Yahoo-owned image hosting website, Flickr, has issued an apology for using prints of images licensed under Creative Commons (CC) in its recently launched Wall Art paint service. The month-old service allowed people to purchase canvas or wood prints for images that were featured in Flicker’s CC gallery.
Yahoo had initially planned to retain all the earnings from the sales of CC images, while giving a 52% cut to the photographers of images not covered by CC. The wall art paint service did not violate any of the CC license terms. However, it stirred up controversy when a few CC photographers complained that Flickr was making close to US$ 49 per print without compensating the photographers who had shared the photos in the first place; photographers who felt that the license terms were applicable for online use and could not be extended to physical prints.
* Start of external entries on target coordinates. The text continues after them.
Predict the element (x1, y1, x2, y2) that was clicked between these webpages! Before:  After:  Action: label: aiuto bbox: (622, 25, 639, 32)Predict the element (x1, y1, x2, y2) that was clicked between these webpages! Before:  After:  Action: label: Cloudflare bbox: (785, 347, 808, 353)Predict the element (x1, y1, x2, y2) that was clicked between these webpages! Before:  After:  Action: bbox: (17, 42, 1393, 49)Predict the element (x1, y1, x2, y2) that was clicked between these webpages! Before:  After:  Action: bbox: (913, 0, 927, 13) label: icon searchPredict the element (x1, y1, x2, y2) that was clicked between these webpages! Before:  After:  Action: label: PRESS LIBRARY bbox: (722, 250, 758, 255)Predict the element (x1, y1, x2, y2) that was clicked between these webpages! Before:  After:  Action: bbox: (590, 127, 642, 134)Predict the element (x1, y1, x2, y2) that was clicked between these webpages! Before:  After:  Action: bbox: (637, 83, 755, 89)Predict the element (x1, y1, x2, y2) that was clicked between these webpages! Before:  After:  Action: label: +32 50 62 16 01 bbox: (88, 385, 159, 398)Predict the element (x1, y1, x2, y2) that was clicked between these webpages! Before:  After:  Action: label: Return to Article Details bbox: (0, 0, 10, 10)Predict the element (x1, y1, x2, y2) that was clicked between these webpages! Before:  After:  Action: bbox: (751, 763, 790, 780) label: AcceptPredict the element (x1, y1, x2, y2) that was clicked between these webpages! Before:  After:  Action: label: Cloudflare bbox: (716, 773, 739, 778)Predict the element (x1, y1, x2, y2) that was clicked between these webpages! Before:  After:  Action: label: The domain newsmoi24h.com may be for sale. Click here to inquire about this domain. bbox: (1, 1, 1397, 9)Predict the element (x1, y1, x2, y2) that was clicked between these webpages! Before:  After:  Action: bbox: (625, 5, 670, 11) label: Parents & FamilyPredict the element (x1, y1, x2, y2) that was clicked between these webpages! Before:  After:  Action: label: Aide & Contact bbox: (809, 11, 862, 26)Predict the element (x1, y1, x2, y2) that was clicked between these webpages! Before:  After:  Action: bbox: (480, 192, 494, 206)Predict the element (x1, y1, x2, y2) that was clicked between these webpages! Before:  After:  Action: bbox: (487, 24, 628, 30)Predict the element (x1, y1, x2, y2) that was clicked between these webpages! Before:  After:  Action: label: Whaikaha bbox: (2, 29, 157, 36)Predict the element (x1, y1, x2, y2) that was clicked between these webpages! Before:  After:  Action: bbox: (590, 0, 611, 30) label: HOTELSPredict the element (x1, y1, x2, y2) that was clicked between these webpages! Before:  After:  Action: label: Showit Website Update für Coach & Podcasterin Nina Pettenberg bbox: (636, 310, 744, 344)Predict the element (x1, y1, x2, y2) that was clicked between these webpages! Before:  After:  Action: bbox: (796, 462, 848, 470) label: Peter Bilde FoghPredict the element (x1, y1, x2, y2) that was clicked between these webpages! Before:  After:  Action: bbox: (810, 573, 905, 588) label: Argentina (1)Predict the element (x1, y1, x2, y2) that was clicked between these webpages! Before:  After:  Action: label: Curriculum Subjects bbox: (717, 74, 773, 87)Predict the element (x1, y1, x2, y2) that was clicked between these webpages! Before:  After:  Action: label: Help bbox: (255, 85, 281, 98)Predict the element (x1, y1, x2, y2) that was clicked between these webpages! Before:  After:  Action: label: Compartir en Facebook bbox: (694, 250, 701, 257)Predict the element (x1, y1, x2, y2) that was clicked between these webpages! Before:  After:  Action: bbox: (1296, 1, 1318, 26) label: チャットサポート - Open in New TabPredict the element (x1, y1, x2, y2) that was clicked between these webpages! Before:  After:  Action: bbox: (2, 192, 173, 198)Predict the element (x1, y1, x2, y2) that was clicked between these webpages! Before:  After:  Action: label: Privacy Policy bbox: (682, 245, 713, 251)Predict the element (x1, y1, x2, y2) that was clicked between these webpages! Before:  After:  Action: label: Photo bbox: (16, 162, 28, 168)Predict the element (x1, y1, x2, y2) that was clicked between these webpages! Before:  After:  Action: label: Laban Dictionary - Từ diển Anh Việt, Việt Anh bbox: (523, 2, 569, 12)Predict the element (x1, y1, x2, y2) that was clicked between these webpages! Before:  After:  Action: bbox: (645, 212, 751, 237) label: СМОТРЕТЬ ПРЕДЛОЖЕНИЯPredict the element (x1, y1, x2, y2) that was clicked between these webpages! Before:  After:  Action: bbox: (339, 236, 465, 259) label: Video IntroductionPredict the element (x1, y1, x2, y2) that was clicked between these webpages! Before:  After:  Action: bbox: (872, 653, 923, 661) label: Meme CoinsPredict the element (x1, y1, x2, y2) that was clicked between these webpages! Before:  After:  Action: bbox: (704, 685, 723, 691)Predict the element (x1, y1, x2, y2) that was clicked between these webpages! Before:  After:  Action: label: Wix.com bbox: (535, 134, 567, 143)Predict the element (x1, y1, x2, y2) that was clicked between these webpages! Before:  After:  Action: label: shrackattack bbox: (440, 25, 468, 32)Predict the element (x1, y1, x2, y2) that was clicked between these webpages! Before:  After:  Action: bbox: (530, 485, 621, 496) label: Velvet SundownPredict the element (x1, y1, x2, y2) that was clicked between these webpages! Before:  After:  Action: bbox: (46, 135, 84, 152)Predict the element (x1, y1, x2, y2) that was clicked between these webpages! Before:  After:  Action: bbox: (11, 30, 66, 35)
Responding to growing criticism, Flickr has now decided to scrap the entire range of CC licensed photos from Flickr Wall Art and is planning to issue refunds for all sales made with CC images. It however, does not plan to abandon the Wall Art and will continue to take orders from users for prints from personal images and those shared by “licensed artists”.
In a message posted on Flickr blog, Bernardo Hernandez, Vice President of Flickr apologized saying, “We hear and understand your concerns, and we always want to ensure that we’re acting within the spirit with which the community has contributed”.
He further added, “Given the varied reactions, as a first step, we’ve decided to remove the pool of Creative Commons-licensed images from Flickr Wall Art, effective immediately. We’ll also be refunding all sales of Creative Commons-licensed images made to date through this service. Subsequently, we’ll work closely with Creative Commons to come back with programs that align better with our community values”.
This move will help Flickr appease CC photographers and create goodwill in the market as it attempts to stand out against its competitor photo-sharing sites and apps that have set in and even gone beyond it in terms of growth and popularity.